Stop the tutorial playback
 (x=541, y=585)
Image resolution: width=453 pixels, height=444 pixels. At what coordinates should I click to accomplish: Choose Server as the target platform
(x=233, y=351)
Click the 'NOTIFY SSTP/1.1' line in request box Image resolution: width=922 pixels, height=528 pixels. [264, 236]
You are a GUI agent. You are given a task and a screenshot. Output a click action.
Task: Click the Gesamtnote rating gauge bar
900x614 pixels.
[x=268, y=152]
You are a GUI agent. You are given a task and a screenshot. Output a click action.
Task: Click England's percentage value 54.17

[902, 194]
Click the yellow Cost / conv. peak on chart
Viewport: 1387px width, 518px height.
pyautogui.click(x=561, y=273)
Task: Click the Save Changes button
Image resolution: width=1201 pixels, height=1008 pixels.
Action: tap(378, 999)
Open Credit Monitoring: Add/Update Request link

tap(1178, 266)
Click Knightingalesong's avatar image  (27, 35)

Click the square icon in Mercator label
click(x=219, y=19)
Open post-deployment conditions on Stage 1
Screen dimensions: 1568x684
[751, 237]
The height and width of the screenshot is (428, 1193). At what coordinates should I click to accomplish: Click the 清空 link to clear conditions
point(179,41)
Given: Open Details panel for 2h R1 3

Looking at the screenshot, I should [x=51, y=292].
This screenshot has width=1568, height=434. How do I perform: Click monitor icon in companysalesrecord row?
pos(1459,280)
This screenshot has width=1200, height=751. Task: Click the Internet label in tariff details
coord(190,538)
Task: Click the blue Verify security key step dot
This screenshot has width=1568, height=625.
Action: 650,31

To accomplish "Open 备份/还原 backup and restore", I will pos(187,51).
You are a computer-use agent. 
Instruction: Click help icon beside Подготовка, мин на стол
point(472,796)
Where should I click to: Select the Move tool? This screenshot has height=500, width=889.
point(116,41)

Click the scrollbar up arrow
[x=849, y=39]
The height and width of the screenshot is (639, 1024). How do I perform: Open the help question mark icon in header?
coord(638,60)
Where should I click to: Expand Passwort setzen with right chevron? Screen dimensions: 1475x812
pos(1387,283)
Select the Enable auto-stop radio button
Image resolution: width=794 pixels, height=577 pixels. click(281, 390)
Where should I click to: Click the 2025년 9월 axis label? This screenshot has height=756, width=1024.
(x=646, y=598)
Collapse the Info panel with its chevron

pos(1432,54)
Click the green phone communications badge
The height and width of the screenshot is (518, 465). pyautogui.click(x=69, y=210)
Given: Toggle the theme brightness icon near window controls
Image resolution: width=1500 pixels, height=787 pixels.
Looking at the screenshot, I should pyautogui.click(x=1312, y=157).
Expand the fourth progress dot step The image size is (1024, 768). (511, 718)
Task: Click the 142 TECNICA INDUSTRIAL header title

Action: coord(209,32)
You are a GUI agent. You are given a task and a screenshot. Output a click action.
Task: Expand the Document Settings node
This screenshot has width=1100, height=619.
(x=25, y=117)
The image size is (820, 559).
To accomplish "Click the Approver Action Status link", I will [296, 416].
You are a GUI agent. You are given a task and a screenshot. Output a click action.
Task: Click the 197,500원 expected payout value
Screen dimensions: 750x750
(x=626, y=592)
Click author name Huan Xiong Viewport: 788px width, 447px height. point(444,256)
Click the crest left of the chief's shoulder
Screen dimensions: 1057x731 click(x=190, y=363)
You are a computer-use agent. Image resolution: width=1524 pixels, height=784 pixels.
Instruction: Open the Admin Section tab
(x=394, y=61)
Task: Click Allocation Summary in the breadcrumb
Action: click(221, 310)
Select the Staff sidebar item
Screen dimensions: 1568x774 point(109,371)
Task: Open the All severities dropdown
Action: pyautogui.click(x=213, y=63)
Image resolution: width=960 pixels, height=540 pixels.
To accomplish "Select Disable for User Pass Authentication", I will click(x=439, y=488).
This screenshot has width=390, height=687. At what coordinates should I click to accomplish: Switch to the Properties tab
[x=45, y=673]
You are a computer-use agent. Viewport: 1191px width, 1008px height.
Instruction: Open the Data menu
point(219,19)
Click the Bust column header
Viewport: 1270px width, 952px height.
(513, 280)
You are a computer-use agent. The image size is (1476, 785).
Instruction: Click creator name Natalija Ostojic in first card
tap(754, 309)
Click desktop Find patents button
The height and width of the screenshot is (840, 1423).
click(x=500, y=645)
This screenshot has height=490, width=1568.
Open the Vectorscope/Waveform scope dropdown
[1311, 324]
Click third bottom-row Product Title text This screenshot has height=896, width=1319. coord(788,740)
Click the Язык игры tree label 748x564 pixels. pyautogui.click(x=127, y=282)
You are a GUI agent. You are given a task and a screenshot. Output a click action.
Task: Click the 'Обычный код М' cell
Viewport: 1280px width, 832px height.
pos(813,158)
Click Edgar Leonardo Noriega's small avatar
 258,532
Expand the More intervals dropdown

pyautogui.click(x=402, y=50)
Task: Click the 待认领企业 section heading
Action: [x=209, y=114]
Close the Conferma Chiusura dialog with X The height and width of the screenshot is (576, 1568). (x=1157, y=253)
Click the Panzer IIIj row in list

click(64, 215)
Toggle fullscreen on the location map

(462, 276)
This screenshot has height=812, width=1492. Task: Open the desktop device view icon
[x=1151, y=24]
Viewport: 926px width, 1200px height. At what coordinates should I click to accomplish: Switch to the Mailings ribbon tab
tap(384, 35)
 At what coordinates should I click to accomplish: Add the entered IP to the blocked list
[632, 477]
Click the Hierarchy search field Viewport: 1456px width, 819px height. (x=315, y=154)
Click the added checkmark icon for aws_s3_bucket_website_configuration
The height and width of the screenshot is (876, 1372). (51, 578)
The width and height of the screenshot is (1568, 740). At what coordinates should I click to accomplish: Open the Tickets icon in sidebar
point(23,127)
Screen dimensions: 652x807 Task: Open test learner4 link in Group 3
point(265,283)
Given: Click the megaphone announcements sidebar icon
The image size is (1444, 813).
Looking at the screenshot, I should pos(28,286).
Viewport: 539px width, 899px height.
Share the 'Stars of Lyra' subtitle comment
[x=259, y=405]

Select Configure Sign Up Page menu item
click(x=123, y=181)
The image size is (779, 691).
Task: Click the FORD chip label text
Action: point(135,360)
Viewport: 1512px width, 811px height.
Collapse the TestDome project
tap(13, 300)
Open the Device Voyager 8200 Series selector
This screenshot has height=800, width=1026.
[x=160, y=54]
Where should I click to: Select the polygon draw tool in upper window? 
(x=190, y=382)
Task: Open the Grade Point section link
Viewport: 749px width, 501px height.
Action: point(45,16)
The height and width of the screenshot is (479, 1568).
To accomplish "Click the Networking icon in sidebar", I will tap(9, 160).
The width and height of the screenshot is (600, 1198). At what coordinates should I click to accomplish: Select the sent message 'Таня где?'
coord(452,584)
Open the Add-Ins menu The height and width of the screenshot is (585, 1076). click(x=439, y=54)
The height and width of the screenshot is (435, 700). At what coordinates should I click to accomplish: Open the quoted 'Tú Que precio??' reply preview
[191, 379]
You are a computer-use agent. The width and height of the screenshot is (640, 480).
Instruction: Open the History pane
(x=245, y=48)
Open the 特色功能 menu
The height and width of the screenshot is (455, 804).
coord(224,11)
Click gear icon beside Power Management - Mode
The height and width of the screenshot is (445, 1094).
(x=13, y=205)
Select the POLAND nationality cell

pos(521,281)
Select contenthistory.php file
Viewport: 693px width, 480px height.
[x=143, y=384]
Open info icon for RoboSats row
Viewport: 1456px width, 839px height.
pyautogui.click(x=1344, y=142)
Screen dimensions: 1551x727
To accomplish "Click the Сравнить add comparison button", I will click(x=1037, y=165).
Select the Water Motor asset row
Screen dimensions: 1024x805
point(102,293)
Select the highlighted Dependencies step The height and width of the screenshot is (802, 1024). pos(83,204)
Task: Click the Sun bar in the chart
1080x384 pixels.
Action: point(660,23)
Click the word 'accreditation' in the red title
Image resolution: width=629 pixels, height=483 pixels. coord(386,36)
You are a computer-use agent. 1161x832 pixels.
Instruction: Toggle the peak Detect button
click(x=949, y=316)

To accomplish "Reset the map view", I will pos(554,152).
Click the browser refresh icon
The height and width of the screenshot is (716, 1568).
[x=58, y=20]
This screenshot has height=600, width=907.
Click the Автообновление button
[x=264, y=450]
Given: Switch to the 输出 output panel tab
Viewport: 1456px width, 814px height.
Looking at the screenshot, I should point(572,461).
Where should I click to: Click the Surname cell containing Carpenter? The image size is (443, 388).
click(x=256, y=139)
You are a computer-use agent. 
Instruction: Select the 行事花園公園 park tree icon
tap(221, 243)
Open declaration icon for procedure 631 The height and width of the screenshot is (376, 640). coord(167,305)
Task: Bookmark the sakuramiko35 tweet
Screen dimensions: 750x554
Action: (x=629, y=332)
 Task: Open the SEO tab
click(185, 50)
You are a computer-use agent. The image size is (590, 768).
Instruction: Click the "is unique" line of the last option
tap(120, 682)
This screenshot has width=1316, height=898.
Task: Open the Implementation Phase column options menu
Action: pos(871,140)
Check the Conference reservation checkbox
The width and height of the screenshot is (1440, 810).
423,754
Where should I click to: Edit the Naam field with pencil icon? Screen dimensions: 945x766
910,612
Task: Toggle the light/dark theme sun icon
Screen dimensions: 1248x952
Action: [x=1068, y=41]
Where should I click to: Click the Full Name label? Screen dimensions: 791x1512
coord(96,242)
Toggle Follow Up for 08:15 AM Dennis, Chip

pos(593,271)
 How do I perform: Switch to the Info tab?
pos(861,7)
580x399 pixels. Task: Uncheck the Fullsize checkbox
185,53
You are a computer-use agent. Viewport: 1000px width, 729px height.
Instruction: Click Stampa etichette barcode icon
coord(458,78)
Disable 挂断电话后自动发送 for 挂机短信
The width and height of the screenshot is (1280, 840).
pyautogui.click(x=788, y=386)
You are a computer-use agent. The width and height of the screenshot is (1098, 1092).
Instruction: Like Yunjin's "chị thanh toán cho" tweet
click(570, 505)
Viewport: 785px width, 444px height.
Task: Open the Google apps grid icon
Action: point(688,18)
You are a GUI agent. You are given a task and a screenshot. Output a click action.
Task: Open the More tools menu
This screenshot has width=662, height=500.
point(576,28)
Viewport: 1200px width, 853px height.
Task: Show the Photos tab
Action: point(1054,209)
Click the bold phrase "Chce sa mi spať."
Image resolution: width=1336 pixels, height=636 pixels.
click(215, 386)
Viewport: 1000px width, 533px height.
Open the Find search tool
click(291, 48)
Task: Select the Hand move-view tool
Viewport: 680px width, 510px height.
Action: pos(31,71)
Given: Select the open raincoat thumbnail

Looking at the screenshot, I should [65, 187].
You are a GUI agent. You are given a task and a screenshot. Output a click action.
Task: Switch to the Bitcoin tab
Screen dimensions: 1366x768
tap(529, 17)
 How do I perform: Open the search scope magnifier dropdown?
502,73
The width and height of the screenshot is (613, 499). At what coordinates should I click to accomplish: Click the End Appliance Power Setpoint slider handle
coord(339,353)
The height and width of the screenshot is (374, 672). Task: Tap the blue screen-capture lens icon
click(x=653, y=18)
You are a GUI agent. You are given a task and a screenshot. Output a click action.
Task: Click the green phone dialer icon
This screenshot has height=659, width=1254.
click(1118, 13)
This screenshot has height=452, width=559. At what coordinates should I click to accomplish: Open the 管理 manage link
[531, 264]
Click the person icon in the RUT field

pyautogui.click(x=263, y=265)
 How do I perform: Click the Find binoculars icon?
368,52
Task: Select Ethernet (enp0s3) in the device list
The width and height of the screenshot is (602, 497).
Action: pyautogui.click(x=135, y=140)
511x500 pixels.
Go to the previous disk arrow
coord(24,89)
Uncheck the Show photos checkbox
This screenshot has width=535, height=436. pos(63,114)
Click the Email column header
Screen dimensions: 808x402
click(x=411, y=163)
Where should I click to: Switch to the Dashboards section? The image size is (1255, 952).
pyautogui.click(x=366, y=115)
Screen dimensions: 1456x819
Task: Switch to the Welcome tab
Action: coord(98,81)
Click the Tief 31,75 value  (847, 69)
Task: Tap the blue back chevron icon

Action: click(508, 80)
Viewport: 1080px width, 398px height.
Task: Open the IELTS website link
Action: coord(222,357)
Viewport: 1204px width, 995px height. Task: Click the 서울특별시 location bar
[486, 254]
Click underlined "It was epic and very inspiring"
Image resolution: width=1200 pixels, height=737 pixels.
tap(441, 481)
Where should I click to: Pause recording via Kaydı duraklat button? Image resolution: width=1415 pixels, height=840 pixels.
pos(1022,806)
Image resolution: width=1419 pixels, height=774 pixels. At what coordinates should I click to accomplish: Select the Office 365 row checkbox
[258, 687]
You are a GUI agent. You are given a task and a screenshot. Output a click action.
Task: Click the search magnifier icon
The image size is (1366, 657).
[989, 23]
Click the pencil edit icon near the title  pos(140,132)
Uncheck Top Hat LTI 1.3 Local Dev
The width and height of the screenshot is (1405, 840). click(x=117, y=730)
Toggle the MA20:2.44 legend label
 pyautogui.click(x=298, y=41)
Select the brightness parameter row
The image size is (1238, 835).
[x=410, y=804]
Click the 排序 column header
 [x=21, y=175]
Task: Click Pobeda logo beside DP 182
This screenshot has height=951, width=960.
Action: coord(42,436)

The request:
List each line of the data above that contains the string "column", treating uppercase and lowercase letters as different.

Solution below:
Click the Bust column header
Task: Open the Implementation Phase column options menu
Click the Email column header
Click the 排序 column header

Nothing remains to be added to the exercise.